__Task statement__: Where a line of the entries holds the string "will", copy that line.

__Information shown__:
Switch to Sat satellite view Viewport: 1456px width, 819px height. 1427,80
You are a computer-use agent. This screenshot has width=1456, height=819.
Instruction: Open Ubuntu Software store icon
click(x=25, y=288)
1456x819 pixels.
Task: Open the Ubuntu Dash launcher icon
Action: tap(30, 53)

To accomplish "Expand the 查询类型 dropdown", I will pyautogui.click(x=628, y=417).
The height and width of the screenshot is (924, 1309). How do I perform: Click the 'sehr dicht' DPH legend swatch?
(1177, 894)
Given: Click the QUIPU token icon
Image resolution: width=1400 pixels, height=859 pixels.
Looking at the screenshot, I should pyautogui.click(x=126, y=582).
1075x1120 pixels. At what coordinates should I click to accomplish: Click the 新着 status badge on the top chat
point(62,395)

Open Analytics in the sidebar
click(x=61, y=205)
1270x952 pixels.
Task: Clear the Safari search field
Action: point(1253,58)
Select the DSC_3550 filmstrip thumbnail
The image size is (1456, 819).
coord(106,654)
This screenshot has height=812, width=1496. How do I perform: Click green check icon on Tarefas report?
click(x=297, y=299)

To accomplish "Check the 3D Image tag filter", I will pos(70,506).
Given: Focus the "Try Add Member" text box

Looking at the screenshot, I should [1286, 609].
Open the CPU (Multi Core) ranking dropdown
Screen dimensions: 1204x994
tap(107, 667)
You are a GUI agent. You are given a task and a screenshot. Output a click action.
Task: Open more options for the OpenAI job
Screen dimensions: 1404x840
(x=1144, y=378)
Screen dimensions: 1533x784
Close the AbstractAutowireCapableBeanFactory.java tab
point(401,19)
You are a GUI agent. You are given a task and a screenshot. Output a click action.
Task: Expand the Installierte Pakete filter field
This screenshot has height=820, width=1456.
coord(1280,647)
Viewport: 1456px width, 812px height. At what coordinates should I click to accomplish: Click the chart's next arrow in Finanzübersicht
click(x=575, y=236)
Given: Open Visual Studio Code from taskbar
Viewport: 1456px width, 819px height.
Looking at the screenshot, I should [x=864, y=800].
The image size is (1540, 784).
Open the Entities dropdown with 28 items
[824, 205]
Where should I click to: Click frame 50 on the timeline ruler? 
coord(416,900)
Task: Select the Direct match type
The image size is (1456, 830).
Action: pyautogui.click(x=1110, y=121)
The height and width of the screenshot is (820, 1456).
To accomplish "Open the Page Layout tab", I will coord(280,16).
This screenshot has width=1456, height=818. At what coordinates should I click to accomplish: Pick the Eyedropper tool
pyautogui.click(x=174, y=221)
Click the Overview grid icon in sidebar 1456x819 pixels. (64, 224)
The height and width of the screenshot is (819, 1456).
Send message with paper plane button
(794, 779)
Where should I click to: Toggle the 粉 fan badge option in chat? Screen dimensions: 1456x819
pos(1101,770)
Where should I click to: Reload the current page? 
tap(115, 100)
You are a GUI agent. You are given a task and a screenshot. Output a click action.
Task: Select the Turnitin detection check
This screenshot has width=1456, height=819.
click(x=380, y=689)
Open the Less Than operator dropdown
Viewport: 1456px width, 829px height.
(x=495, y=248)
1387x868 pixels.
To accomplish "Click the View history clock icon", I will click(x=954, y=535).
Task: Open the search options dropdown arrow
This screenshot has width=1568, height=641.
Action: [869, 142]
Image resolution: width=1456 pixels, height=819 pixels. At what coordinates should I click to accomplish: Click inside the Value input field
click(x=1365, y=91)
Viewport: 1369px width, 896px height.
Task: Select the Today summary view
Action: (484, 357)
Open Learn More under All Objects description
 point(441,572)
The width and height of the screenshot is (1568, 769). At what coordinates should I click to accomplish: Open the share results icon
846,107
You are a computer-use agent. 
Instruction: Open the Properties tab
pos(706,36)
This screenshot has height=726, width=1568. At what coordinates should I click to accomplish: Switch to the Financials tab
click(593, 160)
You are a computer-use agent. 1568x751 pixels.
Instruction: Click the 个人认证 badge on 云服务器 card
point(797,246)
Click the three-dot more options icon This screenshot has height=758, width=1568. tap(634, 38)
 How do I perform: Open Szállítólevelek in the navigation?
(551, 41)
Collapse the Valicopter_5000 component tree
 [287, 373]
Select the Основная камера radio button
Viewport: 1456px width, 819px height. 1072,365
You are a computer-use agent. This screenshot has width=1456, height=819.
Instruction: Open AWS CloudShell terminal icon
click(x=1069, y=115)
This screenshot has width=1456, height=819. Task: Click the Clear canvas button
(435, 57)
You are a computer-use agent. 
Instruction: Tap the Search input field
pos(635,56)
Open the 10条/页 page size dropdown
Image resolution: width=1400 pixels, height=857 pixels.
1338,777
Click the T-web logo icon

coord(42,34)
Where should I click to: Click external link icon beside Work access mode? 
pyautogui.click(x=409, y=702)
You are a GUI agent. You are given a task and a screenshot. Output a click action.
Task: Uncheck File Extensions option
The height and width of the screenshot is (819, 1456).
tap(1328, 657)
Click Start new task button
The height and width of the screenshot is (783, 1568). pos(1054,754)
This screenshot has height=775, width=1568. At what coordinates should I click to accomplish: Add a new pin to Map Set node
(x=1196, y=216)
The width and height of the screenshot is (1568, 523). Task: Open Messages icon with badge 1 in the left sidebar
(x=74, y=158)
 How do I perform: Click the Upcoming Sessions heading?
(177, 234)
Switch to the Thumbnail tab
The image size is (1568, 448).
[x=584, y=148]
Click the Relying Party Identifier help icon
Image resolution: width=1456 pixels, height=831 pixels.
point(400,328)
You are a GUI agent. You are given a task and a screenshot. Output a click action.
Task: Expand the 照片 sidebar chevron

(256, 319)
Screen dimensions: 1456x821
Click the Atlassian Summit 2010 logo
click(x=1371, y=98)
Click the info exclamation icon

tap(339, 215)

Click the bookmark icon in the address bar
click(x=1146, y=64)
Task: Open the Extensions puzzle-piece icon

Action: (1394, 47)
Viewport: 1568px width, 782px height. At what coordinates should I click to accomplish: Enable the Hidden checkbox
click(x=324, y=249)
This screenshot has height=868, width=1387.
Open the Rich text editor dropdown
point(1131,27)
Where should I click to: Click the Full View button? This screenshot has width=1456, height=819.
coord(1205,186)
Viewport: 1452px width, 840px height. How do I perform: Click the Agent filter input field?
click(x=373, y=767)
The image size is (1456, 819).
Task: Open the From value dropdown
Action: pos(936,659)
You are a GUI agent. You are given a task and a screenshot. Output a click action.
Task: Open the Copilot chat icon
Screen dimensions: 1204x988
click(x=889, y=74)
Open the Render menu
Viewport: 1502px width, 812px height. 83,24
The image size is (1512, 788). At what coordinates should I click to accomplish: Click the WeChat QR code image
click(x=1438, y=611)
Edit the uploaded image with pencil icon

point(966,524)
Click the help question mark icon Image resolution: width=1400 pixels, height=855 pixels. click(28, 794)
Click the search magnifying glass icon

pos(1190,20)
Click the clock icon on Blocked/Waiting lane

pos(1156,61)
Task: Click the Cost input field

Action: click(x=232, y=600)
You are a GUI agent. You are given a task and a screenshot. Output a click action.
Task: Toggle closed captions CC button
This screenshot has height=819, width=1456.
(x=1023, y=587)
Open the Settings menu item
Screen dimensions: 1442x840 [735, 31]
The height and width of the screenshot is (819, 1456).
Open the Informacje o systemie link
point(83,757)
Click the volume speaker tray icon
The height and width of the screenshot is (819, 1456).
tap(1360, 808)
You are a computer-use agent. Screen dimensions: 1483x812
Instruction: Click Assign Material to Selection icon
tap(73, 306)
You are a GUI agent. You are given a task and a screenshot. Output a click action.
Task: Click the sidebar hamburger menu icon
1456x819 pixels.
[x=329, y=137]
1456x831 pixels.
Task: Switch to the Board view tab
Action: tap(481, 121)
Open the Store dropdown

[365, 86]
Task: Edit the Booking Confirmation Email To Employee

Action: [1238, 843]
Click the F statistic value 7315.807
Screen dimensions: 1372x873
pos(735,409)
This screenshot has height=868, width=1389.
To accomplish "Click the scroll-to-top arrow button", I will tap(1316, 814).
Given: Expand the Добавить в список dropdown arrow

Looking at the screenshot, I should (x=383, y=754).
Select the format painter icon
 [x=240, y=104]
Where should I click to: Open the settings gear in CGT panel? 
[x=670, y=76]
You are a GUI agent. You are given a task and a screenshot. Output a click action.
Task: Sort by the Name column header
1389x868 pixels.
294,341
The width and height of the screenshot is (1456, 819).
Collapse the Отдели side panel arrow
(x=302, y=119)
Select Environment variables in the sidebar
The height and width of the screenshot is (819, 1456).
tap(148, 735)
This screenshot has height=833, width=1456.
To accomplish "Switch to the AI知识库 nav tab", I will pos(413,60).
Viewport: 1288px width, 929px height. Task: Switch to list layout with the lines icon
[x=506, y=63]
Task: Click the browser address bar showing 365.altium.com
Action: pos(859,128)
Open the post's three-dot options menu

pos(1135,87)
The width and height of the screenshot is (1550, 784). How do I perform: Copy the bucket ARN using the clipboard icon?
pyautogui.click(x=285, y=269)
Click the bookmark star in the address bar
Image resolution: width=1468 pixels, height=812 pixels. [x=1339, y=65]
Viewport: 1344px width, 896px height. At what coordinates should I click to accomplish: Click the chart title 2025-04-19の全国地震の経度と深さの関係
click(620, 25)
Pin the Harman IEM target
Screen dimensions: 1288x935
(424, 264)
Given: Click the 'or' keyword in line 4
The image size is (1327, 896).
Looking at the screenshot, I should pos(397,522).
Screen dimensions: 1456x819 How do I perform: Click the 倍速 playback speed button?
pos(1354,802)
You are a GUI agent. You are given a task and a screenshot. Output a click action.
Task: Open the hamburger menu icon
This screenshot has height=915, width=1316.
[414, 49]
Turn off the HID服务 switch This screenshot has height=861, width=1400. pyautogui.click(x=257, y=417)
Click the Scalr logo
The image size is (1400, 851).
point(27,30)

__Reply__:
To accomplish "Expand the 查询类型 dropdown", I will pyautogui.click(x=628, y=417).
To accomplish "Check the 3D Image tag filter", I will pos(70,506).
To accomplish "Open the Page Layout tab", I will coord(280,16).
To accomplish "Click the View history clock icon", I will click(x=954, y=535).
To accomplish "Click the scroll-to-top arrow button", I will tap(1316, 814).
To accomplish "Switch to the AI知识库 nav tab", I will pos(413,60).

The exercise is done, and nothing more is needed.